----- Data -----
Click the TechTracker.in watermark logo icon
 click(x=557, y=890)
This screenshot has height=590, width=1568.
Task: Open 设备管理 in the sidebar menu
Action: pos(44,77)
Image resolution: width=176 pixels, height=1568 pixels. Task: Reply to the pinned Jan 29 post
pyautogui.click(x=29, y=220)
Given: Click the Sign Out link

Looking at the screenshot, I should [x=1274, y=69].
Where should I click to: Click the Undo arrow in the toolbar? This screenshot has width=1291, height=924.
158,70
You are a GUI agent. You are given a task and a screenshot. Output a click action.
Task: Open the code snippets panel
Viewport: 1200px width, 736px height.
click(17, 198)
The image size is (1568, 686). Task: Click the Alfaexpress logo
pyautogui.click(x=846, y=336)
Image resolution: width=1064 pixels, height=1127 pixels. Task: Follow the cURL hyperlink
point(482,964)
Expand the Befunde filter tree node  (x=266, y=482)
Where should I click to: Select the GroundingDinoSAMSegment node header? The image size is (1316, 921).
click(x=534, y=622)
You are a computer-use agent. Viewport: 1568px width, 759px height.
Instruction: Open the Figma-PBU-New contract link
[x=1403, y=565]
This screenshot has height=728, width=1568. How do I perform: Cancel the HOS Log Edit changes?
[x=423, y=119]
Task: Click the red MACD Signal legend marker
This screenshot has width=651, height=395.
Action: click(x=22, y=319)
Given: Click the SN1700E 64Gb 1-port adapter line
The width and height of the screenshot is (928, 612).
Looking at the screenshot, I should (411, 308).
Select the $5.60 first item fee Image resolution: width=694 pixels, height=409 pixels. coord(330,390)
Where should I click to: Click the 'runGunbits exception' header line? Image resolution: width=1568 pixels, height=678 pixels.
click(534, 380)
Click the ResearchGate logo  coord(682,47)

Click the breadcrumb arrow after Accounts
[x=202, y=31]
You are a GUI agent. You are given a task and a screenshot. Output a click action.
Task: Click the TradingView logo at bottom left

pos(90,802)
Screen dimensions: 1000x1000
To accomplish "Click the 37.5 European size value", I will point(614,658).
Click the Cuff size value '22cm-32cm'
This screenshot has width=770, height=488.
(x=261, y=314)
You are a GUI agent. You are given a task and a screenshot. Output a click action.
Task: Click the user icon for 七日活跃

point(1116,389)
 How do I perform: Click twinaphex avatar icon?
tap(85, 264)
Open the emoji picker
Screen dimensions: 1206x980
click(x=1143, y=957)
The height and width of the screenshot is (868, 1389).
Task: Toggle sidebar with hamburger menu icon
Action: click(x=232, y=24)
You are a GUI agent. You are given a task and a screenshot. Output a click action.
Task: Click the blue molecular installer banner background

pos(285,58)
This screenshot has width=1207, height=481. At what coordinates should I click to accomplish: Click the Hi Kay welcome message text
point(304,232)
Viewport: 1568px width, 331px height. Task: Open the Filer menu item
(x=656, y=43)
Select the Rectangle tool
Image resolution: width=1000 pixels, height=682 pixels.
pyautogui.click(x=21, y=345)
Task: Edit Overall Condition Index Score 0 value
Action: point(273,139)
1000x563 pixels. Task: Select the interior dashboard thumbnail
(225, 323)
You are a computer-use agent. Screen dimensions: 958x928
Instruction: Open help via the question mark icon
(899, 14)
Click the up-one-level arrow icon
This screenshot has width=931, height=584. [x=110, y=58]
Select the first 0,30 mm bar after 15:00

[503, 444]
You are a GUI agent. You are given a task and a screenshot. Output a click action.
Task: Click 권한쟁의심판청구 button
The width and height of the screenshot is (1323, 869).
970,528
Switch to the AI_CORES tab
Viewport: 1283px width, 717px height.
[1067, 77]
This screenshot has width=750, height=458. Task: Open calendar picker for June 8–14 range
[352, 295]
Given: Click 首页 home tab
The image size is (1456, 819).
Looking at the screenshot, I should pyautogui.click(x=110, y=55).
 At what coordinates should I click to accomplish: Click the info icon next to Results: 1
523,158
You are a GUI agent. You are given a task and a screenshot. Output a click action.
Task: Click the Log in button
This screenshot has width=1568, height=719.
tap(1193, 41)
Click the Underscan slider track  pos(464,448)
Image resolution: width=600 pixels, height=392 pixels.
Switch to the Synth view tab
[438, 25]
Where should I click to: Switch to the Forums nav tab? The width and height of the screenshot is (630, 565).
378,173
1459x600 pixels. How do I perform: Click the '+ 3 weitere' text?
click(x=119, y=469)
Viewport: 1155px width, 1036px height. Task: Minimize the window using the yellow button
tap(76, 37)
-----
■ Your task ■
Among the records above, only the lines between the line holding "The width and height of the screenshot is (928, 612)." and the line holding "Open the emoji picker", inclusive, are to be output, exactly as written.

■ Solution for this problem ■
The width and height of the screenshot is (928, 612).
Looking at the screenshot, I should (411, 308).
Select the $5.60 first item fee Image resolution: width=694 pixels, height=409 pixels. coord(330,390)
Where should I click to: Click the 'runGunbits exception' header line? Image resolution: width=1568 pixels, height=678 pixels.
click(534, 380)
Click the ResearchGate logo  coord(682,47)

Click the breadcrumb arrow after Accounts
[x=202, y=31]
You are a GUI agent. You are given a task and a screenshot. Output a click action.
Task: Click the TradingView logo at bottom left

pos(90,802)
Screen dimensions: 1000x1000
To accomplish "Click the 37.5 European size value", I will point(614,658).
Click the Cuff size value '22cm-32cm'
This screenshot has width=770, height=488.
(x=261, y=314)
You are a GUI agent. You are given a task and a screenshot. Output a click action.
Task: Click the user icon for 七日活跃

point(1116,389)
 How do I perform: Click twinaphex avatar icon?
tap(85, 264)
Open the emoji picker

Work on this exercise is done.